Take Her Down. Take Her Deep.

“I saw the submariners, the way they stood aloof and silent, watching their pigboat with loving eyes. They are alone in the Navy. I admired the PT boys. And I often wondered how the aviators had the courage to go out day after day and I forgave their boasting. But the submariners! In the entire fleet they stand apart!”

James Michener, Tales of The South Pacific

USS Amberjack (SS522), my first ‘boat’

For eight years, beginning in 1960, I served in the US Navy’s Submarine force. It was an adventurous and memorable time that helped to give me a sense of immense pride and self worth. I left the service in 1968 and as time passed I became involved with career and family and I began to think less and less about those times. But now that I am 70, and realize that it was 50 years ago that I first qualified and earned my Dolphins, I find myself reminiscing.

Like many military units where danger has been shared on a daily basis, there is a heightened sense of camaraderie among submariners. The history and solidarity of this unique band has been kept alive by the Submarine Veterans of WWII, the U.S. Submarine Veterans, and the many books, articles and personal websites written and maintained by submariners.

“In over one hundred years of US Submarine Force history, sixty six submarines have been lost, almost 10% of all the submarines commissioned. During World War II, the U.S. Navy’s submarine service suffered the highest casualty percentage of all the American armed forces, losing one in five submariners. Forty-eight submarines of the United States Navy were lost in action during World War II. Some 16,000 submariners served during the war, of whom 375 officers and 3131 enlisted men were killed.”

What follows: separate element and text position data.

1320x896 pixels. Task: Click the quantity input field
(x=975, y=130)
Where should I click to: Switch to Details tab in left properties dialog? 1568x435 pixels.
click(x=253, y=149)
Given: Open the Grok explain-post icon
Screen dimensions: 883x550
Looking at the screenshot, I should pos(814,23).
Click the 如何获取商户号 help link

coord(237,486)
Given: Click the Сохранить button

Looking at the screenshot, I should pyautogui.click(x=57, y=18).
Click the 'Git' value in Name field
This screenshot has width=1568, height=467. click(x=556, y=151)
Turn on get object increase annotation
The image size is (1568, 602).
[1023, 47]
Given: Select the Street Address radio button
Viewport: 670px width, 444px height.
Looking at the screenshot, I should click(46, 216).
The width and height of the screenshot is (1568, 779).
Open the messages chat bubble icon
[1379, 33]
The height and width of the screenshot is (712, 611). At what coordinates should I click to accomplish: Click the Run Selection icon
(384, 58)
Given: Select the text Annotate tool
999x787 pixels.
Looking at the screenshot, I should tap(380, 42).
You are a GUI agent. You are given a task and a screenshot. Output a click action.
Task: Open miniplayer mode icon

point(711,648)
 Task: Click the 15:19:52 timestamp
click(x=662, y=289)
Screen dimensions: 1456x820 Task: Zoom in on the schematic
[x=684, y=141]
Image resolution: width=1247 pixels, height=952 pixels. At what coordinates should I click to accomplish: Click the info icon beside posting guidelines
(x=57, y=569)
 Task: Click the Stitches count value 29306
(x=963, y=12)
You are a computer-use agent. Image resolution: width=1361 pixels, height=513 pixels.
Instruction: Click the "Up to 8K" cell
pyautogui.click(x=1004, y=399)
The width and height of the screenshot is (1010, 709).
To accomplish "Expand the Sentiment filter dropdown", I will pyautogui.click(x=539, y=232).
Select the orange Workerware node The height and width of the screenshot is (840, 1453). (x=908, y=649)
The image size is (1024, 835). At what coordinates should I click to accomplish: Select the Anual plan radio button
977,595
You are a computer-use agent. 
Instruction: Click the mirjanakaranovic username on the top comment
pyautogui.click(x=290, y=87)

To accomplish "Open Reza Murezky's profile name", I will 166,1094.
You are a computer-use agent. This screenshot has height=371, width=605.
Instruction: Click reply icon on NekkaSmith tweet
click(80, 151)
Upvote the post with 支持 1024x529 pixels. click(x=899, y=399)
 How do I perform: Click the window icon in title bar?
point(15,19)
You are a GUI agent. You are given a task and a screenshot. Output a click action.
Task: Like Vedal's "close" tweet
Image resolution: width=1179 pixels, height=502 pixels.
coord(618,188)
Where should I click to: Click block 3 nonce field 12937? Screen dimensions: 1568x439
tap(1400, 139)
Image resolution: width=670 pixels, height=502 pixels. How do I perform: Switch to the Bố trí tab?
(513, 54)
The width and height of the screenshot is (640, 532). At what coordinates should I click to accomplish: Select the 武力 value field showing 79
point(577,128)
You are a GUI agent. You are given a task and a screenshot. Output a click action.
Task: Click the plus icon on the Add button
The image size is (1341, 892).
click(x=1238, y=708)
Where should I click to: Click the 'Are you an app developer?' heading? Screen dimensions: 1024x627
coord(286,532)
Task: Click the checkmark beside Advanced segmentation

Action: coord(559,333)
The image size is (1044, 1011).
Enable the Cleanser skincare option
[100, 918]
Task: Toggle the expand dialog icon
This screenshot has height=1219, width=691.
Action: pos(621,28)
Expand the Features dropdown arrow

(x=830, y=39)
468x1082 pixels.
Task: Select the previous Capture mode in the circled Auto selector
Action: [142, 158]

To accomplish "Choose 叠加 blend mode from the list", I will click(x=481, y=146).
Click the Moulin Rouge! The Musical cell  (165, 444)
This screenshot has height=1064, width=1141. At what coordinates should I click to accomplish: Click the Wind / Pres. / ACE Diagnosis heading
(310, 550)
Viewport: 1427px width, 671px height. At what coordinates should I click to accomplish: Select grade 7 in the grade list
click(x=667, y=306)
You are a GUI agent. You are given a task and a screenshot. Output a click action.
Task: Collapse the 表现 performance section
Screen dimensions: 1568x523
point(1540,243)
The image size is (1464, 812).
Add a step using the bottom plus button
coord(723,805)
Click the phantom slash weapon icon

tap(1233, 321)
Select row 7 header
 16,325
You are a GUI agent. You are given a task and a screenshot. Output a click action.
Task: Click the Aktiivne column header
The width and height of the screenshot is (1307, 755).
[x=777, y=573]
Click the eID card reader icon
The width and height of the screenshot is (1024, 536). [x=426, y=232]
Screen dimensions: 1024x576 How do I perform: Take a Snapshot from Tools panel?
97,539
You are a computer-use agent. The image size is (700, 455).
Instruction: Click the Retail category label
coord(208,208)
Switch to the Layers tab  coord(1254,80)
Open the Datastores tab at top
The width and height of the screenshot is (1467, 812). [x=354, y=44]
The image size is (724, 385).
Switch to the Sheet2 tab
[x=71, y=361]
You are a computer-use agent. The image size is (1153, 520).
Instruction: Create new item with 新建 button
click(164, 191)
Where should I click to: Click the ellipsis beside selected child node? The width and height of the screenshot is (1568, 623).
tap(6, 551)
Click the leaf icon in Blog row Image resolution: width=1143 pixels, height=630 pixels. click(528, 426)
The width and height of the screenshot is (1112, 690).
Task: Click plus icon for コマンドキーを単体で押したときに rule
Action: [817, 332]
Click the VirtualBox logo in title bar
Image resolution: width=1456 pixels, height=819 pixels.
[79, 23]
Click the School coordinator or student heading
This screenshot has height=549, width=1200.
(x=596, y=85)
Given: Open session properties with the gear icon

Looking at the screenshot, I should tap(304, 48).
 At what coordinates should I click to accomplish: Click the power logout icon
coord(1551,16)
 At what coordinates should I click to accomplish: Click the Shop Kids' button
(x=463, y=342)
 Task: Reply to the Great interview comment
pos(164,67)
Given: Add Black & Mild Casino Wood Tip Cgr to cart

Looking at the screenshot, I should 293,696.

This comradeship even extends to our sworn foes with whom we struggled during the long years of the Cold War. I remember that when the Soviet submarine K141 Kursk went down on 12 August 2000, many of the US submariner website authors posted tributes and prayer pages for the 118 officers and crew that died on the bottom of the Barents Sea.

“During the Cold War with the Soviet Union from 1948 to 1991, the U.S. Navy launched more than 2,000 secret missions against the Kremlin. The men who manned these “underwater U-2s” have gone largely unheralded.”

Recently, I have begun digging out old photographs and documents from those times in order to organize them (and my memory) and to preserve them for others who might be interested. I’ve begun to post some of the material to this website. It’s still a work in process but what I’ve done so far can be seen here: Silent and Deep

Much of the material is a retelling of my personal experiences and recollections but for continuity I’ve supplemented it with articles from other sources that I have collected over the years. Although I had a Secret clearance, none of the material herein is Classified. I have tried to give full attribution for all outside material but some of it was collected over 30 years ago and my notes weren’t that good.

The first submarine-launched Polaris nuclear missile was on July 20, 1960. This event was celebrated with a simple naval message from the commanding officer of USS George Washington (SSBN598) to President Dwight Eisenhower: “POLARIS – FROM OUT OF THE DEEP TO TARGET. PERFECT.”

Artist’s rendition of USS George Washington launching the first Polaris missile

“No one has done more to prevent conflict – no one has made a greater sacrifice for the cause for Peace – than you, America’s proud missile submarine family. You stand tall among our heroes of the Cold War.”